Aeroportos foram transformados em campos de concentração da ansiedade humana
Viajar de avião virou suplício na vida moderna. Já foi bem melhor, recordarão os saudosistas do tempo em que as passagens aéreas custavam fortunas. Com a queda dos preços, o financiamento e a assim chamada globalização, o número de voos e de passageiros aumentou de forma desproporcional à capacidade das instalações necessárias para acolhê-los.
Lotados, os aeroportos foram transformados em campos de concentração da ansiedade humana. Embora a maioria dos voos ainda parta e chegue em horários próximos aos previstos, os cancelamentos e os atrasos se tornaram tão frequentes que o espírito do viajante vive atormentado pela possibilidade de perder compromissos e de passar horas à espera em lugares apinhados de gente mal humorada.

Trecho de um conjunto de dados
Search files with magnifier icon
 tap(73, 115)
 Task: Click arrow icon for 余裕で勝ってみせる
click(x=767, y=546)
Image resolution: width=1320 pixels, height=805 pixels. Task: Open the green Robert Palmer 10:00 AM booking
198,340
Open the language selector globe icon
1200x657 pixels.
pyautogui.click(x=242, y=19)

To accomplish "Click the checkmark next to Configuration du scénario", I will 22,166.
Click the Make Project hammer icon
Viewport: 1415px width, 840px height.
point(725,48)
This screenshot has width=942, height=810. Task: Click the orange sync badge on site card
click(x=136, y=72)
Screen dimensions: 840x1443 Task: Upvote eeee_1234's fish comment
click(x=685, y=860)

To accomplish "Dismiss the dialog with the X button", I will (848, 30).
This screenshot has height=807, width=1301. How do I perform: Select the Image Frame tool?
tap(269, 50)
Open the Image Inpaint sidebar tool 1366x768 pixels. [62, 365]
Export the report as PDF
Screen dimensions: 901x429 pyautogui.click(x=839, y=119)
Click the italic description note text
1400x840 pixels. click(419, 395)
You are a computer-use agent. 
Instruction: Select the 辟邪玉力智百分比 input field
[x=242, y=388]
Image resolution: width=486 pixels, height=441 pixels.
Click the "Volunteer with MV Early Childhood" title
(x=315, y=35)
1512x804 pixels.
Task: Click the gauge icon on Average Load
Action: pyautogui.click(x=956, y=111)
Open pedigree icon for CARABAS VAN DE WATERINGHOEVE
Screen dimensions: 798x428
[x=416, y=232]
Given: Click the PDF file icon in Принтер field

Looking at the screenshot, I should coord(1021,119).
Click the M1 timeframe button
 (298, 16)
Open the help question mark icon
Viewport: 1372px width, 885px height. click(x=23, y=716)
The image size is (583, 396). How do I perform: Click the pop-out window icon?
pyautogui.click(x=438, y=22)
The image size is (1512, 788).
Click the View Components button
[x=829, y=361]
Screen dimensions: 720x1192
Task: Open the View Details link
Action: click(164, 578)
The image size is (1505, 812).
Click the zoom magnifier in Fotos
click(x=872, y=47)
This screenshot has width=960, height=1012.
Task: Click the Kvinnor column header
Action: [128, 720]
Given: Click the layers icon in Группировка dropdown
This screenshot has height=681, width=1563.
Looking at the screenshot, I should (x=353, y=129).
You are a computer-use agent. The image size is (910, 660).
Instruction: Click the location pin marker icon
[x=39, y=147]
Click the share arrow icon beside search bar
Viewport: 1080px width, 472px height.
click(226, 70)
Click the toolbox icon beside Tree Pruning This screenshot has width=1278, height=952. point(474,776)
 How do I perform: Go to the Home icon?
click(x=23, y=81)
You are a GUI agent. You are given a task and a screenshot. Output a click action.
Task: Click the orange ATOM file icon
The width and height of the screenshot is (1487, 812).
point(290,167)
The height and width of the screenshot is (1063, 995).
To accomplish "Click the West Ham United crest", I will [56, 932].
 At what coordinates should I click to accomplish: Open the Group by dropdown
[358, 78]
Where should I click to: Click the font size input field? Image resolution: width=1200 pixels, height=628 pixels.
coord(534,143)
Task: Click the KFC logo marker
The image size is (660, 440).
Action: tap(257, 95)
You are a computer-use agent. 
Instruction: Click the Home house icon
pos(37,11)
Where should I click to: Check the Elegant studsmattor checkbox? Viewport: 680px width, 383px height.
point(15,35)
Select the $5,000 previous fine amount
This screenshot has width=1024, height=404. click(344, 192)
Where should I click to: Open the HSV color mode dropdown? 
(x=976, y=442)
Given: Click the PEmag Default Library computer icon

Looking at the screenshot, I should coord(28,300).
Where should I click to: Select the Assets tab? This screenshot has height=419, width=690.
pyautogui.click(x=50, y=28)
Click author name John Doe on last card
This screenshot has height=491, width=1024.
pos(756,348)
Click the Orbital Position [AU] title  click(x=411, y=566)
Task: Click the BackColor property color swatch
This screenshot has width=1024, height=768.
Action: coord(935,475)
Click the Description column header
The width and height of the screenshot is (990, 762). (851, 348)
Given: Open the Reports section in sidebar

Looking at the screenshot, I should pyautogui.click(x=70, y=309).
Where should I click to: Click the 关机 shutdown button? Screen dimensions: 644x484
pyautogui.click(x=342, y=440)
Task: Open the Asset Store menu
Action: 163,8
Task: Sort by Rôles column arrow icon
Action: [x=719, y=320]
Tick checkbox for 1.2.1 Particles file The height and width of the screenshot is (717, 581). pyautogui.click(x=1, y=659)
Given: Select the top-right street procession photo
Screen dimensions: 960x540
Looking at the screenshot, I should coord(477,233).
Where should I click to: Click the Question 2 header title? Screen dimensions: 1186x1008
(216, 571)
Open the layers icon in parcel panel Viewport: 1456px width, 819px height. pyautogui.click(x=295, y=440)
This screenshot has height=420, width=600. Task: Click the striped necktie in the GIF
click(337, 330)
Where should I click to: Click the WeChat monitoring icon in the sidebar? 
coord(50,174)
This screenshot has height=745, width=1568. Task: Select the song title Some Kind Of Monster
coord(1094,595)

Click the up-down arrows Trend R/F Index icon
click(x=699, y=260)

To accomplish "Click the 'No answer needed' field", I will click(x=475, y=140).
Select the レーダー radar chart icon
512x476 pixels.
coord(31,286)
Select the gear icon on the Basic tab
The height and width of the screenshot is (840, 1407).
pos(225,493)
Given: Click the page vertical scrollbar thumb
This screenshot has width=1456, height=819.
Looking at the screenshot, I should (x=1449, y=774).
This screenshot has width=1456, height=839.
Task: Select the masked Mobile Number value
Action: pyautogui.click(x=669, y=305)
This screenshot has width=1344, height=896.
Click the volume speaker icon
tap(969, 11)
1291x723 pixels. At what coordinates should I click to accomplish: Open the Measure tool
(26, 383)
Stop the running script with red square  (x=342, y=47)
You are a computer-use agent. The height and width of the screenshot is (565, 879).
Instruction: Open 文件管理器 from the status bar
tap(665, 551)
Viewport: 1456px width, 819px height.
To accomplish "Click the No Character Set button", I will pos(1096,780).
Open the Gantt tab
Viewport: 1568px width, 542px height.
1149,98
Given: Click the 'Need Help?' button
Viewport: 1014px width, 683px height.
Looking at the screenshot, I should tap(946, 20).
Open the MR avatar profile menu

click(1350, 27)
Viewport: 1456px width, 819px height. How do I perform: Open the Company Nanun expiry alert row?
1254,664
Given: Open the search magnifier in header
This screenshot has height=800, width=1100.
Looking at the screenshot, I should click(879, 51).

- **Objetivos**
1. Duplique, sem nenhuma alteração, o trecho do texto sobre os aeroportos entre "Lotados, os aeroportos" e "gente mal humorada.", com ambos incluídos.
2. De acordo com o texto sobre os aeroportos, as afirmações abaixo estão corretas? Para cada uma, responda sim ou não e cite entre aspas as palavras do texto que decidem a questão.
(a) Os preços das passagens aéreas caíram.
(b) A maioria dos voos parte e chega com grandes atrasos.
(c) A capacidade das instalações cresceu na mesma proporção que o número de voos e de passageiros.
3. Reescreva de forma mais curta o parágrafo do texto sobre os aeroportos que começa com "Lotados, os aeroportos", mantendo seus fatos principais.

- **Respostas por tarefa**
1.
Lotados, os aeroportos foram transformados em campos de concentração da ansiedade humana. Embora a maioria dos voos ainda parta e chegue em horários próximos aos previstos, os cancelamentos e os atrasos se tornaram tão frequentes que o espírito do viajante vive atormentado pela possibilidade de perder compromissos e de passar horas à espera em lugares apinhados de gente mal humorada.

2.
(a) Sim: "Com a queda dos preços".
(b) Não: "Embora a maioria dos voos ainda parta e chegue em horários próximos aos previstos".
(c) Não: "o número de voos e de passageiros aumentou de forma desproporcional à capacidade das instalações necessárias para acolhê-los".

3. Superlotados, os aeroportos viraram lugares de ansiedade. A maioria dos voos ainda cumpre horários próximos aos previstos, mas cancelamentos e atrasos se tornaram tão comuns que o viajante teme perder compromissos e esperar horas em locais cheios de gente mal-humorada.